Luckily, I had an experience that forced me to confront the absurdity of measuring the value of a person by their political views. The opportunity came when I ran into a friend who I respect a lot and think very highly of as I was walking to the library. We spent some time catching up on the different changes that had happened in our lives since we’d last seen one another and talking about how school was going. As our conversation turned to politics, I pressed him for his opinion on a few issues that I felt very strongly about. To my horror, he expressed to me views that were in stark contrast to my own. My mind felt caught in the unsolvable depths of paradox as I struggled to reconcile how this person who I knew to be well-informed and genuinely good had political views that in my mind meant that he was either ignorant or malicious. As I grappled to make sense of the situation, I was forced to consider a radical alternative—that maybe a person’s political views don’t actually affect their worth as a person.

This idea deeply bothered me for a while. I felt that there were things that I had experienced in my life that had profoundly impacted the way that I view certain political issues and that I could not simply untangle myself from these experiences in order to give a free pass to people who had views that I saw as inherently wrong. Resolution finally came as I felt the Spirit gently remind me that my place is not to judge people but to love people. The issue never was about whether I was more right than the people I was judging. It matters more that I focus on loving people without strings attached than that I try to defend my political views.
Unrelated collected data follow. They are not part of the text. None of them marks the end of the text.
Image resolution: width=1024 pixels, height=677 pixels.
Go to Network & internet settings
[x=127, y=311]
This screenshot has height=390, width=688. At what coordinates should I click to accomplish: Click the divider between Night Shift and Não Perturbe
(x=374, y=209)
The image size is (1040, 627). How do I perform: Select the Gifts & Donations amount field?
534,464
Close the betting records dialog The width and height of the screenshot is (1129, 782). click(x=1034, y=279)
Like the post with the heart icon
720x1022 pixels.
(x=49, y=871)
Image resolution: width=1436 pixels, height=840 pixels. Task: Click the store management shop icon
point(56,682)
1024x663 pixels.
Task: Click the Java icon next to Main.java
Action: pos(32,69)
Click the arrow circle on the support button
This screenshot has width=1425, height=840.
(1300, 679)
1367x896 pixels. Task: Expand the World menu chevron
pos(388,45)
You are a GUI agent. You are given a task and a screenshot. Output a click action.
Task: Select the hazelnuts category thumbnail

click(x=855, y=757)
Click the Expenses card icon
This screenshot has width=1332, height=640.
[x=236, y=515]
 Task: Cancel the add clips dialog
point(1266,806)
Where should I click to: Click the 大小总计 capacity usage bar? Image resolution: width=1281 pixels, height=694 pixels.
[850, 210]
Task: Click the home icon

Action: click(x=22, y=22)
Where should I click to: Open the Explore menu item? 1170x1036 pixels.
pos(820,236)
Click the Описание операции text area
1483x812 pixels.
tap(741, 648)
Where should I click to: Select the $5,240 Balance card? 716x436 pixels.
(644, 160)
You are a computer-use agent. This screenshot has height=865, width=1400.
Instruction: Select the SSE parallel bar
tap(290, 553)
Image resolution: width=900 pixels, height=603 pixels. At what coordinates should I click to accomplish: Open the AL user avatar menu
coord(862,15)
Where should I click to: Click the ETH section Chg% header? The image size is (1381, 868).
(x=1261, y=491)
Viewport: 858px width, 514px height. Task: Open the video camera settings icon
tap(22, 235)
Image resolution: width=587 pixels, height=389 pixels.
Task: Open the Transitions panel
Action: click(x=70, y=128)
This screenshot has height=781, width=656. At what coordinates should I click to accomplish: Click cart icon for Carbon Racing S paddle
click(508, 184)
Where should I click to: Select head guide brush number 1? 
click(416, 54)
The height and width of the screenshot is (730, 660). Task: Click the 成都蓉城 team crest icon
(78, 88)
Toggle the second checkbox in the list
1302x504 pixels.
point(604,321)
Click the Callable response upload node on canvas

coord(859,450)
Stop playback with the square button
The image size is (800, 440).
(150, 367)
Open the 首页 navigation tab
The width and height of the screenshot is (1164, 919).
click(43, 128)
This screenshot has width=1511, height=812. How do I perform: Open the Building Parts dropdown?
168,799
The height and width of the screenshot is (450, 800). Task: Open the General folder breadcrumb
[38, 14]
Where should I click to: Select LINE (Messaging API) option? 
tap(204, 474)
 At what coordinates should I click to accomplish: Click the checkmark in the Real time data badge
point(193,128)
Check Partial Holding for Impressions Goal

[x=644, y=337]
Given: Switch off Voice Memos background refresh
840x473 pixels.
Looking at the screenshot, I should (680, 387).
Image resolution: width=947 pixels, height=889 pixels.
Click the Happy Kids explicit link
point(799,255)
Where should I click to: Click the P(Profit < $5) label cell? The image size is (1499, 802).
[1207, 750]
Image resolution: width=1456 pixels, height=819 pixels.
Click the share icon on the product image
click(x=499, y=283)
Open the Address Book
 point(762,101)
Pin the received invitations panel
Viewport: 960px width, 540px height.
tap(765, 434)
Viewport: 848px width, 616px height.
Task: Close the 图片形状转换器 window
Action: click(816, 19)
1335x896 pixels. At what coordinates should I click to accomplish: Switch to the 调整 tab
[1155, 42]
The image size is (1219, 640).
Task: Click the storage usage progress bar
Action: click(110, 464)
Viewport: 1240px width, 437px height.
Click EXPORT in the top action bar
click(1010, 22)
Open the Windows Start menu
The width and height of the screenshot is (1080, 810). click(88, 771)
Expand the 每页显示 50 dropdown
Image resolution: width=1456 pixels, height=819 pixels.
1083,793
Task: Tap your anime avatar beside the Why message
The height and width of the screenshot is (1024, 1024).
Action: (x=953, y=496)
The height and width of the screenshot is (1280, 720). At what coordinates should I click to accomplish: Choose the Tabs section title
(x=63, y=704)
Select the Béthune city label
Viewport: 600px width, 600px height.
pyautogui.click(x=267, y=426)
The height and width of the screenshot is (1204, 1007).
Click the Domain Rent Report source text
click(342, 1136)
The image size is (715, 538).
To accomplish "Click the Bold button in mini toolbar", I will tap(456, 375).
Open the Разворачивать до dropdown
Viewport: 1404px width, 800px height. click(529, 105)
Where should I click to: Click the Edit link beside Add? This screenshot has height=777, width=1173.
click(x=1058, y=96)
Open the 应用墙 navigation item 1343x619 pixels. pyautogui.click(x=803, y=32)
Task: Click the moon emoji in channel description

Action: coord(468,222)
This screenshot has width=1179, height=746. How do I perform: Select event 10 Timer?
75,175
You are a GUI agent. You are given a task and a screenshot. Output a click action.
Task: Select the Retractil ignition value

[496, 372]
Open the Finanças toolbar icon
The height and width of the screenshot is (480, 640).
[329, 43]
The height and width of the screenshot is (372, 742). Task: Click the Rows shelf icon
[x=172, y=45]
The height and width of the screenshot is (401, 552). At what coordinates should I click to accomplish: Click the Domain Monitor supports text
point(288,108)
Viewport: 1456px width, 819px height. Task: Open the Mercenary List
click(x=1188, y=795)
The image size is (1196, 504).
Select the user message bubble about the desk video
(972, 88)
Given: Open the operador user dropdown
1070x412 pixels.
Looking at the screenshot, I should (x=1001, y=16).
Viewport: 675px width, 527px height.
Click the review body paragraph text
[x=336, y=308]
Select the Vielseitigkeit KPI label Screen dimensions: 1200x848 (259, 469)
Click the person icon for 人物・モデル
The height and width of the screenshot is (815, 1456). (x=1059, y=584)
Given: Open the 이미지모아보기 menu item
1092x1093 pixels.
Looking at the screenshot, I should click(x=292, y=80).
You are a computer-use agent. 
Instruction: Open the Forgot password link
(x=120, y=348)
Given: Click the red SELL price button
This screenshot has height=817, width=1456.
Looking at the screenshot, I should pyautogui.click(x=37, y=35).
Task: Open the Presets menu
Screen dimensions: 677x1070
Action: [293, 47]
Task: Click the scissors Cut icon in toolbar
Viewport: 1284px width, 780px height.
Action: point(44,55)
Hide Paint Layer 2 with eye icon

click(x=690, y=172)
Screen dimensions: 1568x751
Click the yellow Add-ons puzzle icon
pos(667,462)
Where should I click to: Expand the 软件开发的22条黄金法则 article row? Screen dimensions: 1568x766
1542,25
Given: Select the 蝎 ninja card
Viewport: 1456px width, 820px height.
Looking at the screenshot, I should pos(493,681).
In a practical sense, this new perspective has helped me to see people who have different ideas than I do as human beings. In the same way that I feel so strongly about certain issues because of the things I have experienced in my life, I am more willing to allow for the fact that everyone has their own set of beliefs because of who they are now and who they have been before. It is easier for me to see everyone’s beliefs as valid, even if I do not agree with them.

I am in no way am claiming to have mastered the art of being non-judgmental when it comes to politics, but it has helped me so much to remember to focus on love. When I think about how much God loves me and how much His Son Jesus Christ has done to help me overcome my own faults, it becomes easier to love those around me. In all of this I am reminded of the lyrics of one of my favorite hymns:

Savior, may I learn to love thee,

Walk the path that thou hast shown,

Pause to help and lift another,

Finding strength beyond my own.

Savior, may I learn to love thee—

Lord, I would follow thee.


Who am I to judge another

When I walk imperfectly?

In the quiet heart is hidden

Sorrow that the eye can’t see.

Who am I to judge another?

Lord, I would follow thee.


I would be my brother’s keeper;

I would learn the healer’s art.

To the wounded and the weary

I would show a gentle heart.

I would be my brother’s keeper—

Lord, I would follow thee.


Savior, may I love my brother

As I know thou lovest me,

Find in thee my strength, my beacon,

For thy servant I would be.

Savior, may I love my brother—

Lord, I would follow thee.

I hope to be able to see past my own prejudices in order to help those around me feel that they are loved, regardless of our perceived differences.